Já tinhamos saudades de Jónatas Pires. Desde o fim dos Pontos Negros, em 2013, teve algumas aparições ao vivo mas permaneceu primordialmente em blackout. Irrompeu este ano com muita pompa e na melhor circunstância.
Terra Prometida é, unânime e inequivocamente, um dos álbuns que marca 2021. Primeiro, pelo facto de nos trazer Jónatas de volta. Depois porque é um trabalho repleto de óptimas canções, cheio de luz, carregado de esperança e que nos mostra o caminho até um lugar de paz.
Esse trajecto faz-se em dois momentos, ou melhor, em dois ritmos. Primeiro a todo o vapor com uma sequência avassaladora de canções; depois em cruzeiro embalados pela guitarra acústica e piano, num disco perfeitamente dividido em dois lados mesmo a exigir edição em vinil.
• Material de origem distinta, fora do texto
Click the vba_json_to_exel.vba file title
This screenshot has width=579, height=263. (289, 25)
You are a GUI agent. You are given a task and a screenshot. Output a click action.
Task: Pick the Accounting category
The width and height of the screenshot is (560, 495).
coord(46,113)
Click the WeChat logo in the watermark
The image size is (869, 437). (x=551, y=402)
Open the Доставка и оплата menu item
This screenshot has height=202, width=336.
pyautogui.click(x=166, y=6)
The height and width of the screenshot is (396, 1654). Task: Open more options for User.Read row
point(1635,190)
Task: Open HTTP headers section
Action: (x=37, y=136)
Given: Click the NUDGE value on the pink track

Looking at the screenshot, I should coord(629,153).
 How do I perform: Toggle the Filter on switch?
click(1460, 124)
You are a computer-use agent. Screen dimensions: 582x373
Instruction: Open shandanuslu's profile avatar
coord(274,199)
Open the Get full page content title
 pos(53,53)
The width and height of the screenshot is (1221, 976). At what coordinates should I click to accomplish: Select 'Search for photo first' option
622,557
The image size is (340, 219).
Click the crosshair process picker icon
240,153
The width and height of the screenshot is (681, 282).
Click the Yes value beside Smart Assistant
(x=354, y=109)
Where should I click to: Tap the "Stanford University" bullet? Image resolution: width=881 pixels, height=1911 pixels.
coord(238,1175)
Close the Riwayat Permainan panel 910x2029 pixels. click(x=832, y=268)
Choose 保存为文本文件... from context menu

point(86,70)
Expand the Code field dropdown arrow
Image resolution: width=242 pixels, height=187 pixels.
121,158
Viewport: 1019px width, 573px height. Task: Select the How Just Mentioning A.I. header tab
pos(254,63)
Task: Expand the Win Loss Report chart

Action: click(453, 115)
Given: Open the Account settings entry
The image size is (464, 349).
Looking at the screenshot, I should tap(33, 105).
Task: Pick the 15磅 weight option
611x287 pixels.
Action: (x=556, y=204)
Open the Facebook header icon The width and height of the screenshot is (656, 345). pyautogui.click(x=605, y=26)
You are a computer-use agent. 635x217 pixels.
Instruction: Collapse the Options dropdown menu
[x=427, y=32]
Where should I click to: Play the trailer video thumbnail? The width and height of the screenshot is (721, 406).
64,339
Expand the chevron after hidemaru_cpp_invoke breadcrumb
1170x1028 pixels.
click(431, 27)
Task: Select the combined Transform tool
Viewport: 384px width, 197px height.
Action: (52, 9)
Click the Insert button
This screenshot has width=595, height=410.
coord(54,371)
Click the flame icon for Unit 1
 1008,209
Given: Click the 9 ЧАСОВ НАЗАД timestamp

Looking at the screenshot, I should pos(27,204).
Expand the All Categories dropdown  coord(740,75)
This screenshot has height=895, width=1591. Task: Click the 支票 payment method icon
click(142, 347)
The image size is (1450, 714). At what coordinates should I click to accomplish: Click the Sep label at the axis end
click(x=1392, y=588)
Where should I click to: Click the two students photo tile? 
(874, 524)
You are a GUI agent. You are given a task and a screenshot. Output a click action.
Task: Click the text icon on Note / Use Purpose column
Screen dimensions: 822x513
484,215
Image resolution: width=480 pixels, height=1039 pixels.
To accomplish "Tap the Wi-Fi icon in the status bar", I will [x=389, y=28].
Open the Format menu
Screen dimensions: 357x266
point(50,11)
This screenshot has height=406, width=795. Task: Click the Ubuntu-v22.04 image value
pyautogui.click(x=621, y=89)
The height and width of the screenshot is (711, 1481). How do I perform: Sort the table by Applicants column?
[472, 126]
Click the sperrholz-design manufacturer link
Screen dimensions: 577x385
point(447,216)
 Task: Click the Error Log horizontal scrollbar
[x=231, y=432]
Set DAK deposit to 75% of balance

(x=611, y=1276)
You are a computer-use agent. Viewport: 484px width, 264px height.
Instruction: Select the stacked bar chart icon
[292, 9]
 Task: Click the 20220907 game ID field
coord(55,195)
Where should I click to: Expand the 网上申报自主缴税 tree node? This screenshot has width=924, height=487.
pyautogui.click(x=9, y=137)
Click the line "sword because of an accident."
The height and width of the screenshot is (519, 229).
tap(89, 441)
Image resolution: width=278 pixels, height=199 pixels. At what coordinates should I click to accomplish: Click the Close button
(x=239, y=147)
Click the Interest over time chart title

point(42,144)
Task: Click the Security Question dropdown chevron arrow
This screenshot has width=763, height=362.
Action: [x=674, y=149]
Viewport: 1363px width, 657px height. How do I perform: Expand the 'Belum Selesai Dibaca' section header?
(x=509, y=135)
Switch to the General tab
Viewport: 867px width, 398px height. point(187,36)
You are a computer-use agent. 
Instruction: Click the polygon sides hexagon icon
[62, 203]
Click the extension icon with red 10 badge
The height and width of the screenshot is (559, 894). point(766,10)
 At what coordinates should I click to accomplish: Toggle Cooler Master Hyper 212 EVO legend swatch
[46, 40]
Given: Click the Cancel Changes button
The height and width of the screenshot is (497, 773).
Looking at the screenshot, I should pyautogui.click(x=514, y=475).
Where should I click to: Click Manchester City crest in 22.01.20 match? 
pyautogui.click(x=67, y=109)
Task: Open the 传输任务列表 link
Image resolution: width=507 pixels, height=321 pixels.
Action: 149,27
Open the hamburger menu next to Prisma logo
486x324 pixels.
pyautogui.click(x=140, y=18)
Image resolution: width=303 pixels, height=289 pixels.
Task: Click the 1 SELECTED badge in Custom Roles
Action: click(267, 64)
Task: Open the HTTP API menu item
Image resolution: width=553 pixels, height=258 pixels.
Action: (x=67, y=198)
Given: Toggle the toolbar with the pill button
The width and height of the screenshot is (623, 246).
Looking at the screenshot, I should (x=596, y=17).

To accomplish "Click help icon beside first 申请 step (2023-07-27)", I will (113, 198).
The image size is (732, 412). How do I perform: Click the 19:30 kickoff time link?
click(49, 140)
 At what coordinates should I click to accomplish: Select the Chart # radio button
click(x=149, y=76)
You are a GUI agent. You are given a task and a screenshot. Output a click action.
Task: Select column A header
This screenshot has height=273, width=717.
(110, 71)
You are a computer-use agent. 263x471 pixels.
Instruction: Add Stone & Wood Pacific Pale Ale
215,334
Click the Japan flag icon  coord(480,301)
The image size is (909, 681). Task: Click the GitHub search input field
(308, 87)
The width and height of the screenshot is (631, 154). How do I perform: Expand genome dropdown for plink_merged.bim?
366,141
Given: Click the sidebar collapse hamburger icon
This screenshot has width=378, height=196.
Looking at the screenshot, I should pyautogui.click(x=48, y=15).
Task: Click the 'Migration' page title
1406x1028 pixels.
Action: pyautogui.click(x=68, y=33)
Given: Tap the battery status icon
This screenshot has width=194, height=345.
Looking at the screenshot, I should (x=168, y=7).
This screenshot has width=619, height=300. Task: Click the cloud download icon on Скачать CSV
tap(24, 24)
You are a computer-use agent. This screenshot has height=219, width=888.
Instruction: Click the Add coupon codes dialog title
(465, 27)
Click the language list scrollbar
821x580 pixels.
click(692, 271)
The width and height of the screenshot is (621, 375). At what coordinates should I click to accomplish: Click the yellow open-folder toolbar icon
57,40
No lado A temos um som cheio, com arranjos sumptuosos e envolventes, orquestrais quanto-baste (escute-se “Primavera” e “Rosto Negro”) e com a energia rock a que já nos tinha habituado (“Quando o Vendaval Vier” é a melhor canção do ano e “O Padeiro de Portalegre” está na lista de candidatos a novo hino nacional).
No lado B, Jónatas veste-se de bardo e revela-nos uma pele que não lhe conhecíamos. “Epílogo” e “Mesa Posta” são canções que queremos que ele nos cante sentado na nossa mesa de cabeceira.
Mas esta é a única novidade, porque o resto que está neste disco são tudo coisas que já sabíamos esperar de Jónatas Pires: excelentes melodias e letras de fino recorte literário. Jónatas tem esse condão de homenagear a língua portuguesa ao trazer para canções vocábulos e expressões que habitualmente não moram no pop-rock, mas fá-lo graciosamente e sem soar forçado.
Também não é forçada nem imposta a inspiração bíblica. Desde logo o título, mas também uma série de outras referências que vão aparecendo nas letras, são litúrgicas apenas na medida em que quem as ouça seja, ou não, pessoa religiosa – o significado da palavra cantada é suficientemente universal para ser interpretado bíblica ou laicamente.
Mas seja de que lado for que se esteja quando se ouvem estas canções, é difícil não ser atingido pela beleza e verdade lancinante que arde como álcool nas feridas mas que, no final do dia, nos conduz até um sítio de luz serena.